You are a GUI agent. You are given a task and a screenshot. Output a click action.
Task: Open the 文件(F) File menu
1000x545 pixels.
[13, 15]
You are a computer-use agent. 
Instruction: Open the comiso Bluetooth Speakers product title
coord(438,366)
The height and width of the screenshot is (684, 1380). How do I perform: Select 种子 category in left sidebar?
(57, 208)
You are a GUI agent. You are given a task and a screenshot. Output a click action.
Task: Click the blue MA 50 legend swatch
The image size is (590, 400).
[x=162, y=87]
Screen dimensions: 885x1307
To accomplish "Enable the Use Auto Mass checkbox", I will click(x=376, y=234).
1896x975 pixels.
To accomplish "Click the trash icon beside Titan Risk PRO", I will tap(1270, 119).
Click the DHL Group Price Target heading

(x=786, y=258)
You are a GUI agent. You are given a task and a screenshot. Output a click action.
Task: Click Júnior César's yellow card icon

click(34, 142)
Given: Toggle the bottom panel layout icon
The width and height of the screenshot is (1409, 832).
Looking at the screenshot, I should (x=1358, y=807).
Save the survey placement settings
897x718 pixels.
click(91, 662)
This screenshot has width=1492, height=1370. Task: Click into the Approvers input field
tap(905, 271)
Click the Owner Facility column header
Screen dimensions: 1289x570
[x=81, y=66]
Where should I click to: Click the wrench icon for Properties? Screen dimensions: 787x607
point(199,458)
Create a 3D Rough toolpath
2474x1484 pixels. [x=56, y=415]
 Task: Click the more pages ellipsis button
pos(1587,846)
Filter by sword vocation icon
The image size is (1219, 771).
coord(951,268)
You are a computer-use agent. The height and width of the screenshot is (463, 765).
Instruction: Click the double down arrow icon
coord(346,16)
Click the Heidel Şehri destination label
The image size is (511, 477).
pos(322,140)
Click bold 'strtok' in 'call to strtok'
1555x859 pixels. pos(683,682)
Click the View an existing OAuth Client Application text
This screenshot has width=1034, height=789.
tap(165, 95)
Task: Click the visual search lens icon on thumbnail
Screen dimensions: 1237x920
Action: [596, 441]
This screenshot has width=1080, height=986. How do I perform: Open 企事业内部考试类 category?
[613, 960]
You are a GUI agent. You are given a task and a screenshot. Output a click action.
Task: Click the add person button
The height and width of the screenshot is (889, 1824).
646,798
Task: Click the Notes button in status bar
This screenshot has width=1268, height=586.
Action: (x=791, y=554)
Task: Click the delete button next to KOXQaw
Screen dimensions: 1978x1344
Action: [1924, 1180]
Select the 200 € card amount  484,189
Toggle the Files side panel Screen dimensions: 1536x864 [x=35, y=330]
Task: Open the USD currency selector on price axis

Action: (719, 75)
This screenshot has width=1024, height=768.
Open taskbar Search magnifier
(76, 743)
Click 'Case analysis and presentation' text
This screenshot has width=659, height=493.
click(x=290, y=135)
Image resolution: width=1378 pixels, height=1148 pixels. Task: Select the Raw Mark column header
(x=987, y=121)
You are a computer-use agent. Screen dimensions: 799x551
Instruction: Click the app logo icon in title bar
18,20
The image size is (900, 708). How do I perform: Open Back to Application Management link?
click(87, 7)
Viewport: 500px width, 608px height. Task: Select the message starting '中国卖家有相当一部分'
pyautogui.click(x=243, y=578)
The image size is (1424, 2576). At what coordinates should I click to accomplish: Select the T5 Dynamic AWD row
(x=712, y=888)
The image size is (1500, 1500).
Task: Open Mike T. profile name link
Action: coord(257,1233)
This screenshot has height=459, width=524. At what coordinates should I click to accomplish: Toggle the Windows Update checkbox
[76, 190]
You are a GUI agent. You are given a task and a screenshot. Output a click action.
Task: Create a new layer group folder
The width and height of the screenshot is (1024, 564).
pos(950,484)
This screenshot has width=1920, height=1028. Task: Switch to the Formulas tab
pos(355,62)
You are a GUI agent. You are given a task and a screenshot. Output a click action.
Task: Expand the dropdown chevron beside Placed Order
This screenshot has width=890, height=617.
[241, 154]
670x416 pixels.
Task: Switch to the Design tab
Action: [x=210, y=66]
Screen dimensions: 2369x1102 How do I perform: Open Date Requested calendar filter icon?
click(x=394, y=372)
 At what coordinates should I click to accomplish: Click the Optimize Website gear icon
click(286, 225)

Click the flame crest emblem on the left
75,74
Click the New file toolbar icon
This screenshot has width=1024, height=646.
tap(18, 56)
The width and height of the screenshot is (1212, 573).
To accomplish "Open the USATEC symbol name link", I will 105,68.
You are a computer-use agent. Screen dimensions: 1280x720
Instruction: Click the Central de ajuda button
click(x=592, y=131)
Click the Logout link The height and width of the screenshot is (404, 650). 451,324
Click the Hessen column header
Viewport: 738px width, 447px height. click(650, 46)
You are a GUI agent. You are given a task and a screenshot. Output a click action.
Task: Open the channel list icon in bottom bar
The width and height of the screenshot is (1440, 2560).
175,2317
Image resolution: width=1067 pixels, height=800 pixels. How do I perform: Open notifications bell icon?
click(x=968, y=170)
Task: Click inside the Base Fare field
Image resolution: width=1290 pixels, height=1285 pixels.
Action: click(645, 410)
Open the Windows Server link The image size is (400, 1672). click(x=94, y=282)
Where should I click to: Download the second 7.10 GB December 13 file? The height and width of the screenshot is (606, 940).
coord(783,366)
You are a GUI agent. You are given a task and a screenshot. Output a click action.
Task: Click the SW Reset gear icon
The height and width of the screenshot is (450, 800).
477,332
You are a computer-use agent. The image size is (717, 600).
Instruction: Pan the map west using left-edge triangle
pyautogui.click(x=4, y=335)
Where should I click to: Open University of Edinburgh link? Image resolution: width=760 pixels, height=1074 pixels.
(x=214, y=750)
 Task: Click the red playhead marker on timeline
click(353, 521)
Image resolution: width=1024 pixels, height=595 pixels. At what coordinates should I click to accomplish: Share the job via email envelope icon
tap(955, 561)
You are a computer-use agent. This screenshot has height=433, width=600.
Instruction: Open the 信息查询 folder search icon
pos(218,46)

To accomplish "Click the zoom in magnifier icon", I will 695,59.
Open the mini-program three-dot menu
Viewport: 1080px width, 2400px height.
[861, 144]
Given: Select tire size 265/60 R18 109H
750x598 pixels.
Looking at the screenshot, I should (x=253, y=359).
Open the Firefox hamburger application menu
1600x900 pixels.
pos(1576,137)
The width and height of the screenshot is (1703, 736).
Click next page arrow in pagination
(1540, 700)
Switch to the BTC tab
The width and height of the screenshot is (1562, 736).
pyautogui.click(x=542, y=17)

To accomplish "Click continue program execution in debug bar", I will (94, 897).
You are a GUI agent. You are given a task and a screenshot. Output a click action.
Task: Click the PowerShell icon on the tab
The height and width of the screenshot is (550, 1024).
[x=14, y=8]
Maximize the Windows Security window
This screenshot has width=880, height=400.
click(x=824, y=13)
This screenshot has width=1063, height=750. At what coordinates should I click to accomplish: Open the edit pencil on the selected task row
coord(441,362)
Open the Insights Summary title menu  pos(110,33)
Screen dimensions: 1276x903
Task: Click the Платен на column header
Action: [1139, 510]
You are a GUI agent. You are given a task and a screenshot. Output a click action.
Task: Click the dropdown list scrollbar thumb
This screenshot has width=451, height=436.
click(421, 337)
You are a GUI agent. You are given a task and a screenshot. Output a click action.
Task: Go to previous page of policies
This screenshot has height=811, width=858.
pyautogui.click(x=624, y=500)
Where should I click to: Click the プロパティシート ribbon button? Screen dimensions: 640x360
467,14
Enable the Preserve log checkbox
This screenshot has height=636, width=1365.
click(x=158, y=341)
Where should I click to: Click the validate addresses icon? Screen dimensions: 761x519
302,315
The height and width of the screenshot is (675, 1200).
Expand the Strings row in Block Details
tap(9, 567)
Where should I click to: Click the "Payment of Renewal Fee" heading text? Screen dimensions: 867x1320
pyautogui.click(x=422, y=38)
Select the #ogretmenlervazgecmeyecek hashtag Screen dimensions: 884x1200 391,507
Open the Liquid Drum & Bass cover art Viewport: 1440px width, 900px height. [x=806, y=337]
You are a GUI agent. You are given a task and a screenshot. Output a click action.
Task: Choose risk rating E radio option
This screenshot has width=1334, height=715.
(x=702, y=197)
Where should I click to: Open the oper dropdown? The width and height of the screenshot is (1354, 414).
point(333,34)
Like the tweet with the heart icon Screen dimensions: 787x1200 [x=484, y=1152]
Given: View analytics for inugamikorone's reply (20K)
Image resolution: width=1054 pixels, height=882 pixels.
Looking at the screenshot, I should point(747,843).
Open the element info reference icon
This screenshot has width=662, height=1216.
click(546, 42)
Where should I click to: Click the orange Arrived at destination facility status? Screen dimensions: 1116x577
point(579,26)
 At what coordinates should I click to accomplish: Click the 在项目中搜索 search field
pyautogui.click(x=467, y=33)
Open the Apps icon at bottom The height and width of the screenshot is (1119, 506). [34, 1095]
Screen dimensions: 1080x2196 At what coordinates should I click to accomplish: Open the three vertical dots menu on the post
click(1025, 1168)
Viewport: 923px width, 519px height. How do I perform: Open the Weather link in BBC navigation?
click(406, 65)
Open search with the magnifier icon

Work required
Wherever a line in the entries holds "program", copy that line.

Task answer
Open the mini-program three-dot menu
To accomplish "Click continue program execution in debug bar", I will (94, 897).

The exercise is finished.